Almeida et al. [3] found that the recurrence rate after conservative treatment was 3.15 times higher than that after radical resection. According to Carlson et al. [4], conservative measures such as enucleation, enucleation and curettage, surgical excision and peripheral ostectomy, and enucleation with liquid nitrogen cryotherapy, it means an inadequate removal of tumor, but radical resection means the soft and hard tissue margins in the resection of tumor are determined to be histopathologically negative.
Regarding some patients are younger, there is a tendency towards more conservative measures for the aesthetic, functional, and psychological effects[3]. Radical resection is indicated for the solid or multicystic ameloblastoma[4, 5], these principles of radical resection will increase the likelihood of tumor-free margins in the final histopathologic sections: assessment of anatomic barriers; resection with 1 cm to 1.5 cm linear bone margins; the use of specimen radiographs and the use of frozen section.
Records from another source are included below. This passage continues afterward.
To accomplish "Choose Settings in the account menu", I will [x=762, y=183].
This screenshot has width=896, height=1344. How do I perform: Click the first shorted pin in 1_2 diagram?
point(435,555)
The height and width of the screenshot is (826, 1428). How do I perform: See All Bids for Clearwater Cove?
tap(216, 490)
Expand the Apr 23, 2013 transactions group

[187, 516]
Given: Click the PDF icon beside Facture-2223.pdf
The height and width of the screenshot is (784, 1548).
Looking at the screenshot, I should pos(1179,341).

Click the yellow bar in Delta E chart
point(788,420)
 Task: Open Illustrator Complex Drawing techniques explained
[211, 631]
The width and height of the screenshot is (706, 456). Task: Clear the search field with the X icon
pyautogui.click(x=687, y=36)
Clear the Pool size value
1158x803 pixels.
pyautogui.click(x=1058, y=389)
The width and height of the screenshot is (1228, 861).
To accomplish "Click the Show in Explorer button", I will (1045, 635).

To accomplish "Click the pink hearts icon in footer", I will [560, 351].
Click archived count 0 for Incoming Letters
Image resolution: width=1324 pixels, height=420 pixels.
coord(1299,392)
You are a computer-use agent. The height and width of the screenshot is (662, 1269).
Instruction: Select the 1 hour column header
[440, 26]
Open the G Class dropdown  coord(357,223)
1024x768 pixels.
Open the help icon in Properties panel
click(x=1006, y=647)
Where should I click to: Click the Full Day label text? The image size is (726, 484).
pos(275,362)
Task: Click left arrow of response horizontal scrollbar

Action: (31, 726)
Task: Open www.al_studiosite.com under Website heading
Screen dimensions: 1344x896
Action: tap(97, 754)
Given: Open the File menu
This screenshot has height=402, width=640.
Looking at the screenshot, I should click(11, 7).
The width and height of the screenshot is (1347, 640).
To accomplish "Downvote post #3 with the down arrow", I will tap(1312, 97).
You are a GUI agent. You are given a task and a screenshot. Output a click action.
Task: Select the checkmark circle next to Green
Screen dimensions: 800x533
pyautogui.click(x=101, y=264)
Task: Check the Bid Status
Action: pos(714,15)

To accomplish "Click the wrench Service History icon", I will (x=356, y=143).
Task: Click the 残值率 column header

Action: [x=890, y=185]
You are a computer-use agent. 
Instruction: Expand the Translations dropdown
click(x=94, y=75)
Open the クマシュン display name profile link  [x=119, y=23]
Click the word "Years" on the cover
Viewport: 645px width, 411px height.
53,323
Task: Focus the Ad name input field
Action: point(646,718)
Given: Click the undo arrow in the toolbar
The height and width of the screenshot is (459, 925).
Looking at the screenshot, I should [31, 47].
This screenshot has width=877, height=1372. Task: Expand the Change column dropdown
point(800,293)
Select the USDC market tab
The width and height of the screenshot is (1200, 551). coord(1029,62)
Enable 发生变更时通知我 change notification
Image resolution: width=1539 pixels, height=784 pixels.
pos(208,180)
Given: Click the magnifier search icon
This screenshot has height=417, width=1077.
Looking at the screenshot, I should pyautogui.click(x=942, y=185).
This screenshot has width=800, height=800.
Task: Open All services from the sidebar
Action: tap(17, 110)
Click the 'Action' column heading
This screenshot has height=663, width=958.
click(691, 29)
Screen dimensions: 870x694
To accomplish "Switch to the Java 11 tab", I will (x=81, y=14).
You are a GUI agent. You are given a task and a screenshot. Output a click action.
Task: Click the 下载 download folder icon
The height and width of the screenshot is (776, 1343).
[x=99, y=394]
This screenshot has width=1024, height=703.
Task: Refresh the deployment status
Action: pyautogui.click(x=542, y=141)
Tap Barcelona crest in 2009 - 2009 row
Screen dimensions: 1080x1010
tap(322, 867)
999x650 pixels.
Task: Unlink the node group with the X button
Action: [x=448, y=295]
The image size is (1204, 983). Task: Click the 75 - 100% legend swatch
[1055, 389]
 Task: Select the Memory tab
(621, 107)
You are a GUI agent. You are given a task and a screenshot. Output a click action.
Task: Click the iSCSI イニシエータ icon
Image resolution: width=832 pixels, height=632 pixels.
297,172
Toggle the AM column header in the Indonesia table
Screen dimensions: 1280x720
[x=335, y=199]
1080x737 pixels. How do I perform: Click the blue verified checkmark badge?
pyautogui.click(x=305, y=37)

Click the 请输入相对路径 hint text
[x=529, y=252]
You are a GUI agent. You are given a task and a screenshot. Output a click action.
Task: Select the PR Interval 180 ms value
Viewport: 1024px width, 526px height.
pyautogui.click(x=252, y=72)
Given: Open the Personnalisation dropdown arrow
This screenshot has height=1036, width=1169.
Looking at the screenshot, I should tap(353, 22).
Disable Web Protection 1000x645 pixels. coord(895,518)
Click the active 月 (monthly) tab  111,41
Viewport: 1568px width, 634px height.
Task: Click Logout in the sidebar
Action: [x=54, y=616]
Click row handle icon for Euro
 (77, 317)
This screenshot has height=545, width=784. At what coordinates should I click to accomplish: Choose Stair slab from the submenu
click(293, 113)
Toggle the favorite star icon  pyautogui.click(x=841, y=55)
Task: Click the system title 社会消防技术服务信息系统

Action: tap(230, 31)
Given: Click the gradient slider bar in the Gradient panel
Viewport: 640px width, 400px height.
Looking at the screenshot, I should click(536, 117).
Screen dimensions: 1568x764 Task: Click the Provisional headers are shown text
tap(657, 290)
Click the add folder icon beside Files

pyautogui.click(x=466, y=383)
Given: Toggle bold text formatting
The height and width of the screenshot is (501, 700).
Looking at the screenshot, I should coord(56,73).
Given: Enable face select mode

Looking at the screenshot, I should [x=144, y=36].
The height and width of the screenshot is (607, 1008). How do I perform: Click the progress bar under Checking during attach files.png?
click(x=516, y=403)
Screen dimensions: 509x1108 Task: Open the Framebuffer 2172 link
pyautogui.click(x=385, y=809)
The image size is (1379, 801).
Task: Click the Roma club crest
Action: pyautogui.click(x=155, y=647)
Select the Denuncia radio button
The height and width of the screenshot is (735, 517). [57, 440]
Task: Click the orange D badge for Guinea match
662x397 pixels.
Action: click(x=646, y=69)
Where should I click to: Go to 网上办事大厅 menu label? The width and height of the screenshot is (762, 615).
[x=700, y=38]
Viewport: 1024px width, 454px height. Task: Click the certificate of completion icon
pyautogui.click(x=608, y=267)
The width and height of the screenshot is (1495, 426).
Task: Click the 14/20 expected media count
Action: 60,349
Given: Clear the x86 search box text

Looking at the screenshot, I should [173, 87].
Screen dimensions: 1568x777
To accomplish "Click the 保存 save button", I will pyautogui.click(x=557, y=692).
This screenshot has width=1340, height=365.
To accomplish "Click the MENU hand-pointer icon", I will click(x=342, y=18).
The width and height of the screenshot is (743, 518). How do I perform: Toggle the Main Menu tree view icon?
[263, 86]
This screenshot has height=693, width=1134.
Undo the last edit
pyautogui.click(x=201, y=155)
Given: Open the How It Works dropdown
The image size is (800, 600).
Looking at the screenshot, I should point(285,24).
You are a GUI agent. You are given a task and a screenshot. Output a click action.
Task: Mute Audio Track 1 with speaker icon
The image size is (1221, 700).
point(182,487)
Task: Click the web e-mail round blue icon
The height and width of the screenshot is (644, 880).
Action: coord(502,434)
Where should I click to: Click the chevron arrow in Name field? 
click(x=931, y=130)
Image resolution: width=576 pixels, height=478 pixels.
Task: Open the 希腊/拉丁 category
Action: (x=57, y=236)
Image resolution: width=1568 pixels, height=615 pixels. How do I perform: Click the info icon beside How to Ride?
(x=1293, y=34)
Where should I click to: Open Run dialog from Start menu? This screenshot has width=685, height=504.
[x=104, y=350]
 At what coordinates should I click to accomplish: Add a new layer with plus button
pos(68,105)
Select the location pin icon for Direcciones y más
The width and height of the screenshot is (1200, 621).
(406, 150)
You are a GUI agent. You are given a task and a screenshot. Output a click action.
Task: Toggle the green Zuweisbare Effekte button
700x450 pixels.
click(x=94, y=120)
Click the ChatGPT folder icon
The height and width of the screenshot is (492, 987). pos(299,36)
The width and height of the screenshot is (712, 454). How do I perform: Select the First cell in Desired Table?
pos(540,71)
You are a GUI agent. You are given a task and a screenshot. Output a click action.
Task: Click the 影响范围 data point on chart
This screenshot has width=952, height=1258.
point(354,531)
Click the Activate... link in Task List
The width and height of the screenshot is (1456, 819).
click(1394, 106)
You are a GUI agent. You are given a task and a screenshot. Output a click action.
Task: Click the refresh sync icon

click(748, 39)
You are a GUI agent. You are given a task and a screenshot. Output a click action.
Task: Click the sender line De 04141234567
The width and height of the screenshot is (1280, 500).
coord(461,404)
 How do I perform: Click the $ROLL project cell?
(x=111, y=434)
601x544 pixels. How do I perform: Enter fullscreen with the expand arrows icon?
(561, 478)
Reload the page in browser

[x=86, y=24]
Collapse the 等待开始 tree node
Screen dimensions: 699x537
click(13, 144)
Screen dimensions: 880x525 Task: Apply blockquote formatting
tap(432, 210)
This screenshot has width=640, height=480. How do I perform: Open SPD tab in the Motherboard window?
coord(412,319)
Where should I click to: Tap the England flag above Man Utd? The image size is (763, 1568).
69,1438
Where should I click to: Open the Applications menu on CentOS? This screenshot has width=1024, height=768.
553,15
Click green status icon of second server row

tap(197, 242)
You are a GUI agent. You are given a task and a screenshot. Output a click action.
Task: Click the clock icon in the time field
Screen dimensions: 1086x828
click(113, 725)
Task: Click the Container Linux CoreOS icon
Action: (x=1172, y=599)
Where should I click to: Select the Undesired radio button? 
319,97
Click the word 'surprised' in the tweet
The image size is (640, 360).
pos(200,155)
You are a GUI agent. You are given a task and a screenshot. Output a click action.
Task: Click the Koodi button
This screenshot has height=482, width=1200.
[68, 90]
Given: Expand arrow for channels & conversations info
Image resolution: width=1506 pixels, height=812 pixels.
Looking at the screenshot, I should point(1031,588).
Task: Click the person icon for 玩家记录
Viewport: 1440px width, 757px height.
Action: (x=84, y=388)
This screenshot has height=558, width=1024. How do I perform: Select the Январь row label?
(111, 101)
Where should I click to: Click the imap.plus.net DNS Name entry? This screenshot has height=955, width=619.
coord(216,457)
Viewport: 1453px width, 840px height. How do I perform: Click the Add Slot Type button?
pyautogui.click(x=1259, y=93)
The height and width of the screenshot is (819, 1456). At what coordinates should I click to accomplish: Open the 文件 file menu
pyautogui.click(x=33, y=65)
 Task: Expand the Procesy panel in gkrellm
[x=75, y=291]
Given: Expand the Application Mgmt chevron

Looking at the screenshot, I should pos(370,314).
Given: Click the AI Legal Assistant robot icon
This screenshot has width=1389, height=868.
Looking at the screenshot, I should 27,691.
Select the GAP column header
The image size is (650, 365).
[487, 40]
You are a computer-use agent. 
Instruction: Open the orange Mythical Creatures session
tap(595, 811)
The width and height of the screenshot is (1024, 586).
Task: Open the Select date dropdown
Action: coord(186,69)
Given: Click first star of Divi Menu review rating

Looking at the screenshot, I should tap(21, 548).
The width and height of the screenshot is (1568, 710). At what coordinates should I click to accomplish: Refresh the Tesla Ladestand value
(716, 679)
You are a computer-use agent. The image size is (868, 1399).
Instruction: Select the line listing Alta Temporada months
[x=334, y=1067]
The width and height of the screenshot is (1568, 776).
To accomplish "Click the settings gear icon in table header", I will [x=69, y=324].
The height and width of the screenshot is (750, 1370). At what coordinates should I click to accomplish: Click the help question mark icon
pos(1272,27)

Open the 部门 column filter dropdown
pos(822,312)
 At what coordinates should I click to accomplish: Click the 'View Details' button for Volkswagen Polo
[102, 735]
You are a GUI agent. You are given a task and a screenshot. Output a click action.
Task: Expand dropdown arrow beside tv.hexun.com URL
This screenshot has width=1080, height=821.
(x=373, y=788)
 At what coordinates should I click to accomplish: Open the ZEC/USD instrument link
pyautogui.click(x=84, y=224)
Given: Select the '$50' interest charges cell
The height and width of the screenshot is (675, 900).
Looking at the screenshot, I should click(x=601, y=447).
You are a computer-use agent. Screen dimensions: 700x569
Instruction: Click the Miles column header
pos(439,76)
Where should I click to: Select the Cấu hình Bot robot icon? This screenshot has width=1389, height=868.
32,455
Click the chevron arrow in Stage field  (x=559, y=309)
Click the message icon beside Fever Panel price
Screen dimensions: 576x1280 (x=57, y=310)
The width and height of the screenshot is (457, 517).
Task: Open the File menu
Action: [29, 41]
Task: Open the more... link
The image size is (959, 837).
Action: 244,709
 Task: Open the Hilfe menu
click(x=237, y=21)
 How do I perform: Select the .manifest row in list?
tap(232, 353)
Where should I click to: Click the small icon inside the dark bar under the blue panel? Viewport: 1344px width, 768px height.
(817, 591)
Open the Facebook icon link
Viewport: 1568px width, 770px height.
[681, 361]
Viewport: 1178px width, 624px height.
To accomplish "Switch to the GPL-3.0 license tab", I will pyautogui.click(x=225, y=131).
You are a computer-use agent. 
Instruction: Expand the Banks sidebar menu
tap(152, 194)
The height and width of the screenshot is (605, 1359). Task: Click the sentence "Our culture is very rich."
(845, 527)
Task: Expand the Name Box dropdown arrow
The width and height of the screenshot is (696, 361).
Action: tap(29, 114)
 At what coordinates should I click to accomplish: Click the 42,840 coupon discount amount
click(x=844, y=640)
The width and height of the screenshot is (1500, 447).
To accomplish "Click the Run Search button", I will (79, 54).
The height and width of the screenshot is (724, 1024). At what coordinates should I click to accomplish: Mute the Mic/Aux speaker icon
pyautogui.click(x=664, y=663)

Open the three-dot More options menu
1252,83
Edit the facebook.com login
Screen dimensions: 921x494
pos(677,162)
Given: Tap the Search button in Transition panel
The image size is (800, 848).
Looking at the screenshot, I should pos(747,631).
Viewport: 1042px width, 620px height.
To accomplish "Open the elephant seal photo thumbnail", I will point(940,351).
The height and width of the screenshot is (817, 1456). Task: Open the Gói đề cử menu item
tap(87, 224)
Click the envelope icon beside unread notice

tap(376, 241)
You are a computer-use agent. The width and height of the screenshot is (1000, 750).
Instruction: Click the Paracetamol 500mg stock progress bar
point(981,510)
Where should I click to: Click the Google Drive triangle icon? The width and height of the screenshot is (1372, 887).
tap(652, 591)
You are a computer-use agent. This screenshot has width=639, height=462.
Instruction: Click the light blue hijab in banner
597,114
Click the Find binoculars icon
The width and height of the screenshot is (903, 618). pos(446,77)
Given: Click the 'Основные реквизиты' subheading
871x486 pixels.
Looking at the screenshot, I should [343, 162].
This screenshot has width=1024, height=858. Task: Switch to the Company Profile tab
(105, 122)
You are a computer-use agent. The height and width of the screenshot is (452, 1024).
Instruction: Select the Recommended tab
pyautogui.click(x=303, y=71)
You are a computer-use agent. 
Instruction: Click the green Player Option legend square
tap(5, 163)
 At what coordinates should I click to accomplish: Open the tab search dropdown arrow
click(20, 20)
Additionally, the initial surgical approach was correlated with the recurrence risk[6]. In our report, intraoperative frozen pathological examination was not performed during the first operation in 2006. So that the patient with simultaneous radical resection and bone reconstruction, should be performed the radical surgery to ensure that the stump of the bone is normal, and there was no tumor cell surrounding the soft tissue.Regardless of treatment method, regular follow-up is necessary after surgery. Almeida et al. [3] suggested that panoramic films should be reviewed every six months for the first five years after surgery, every year for 5–10 years after surgery, and every 2–3 years after 10 years. In our report, the follow-up of the patient was irregular and unsustainable because of the relatively low levels of dental care in China. Now the electronic medical record information in our city is gradually developing, Patients are not regularly followed-up can be reached and remaindered .
Patients with concurrent radical resection and bone reconstruction should receive regular follow-up for at least 10 years, it was the significant factor that could be helpful in early diagnosis and therapy. If recurrent ameloblastoma is suspected during re-examination, CT may be required.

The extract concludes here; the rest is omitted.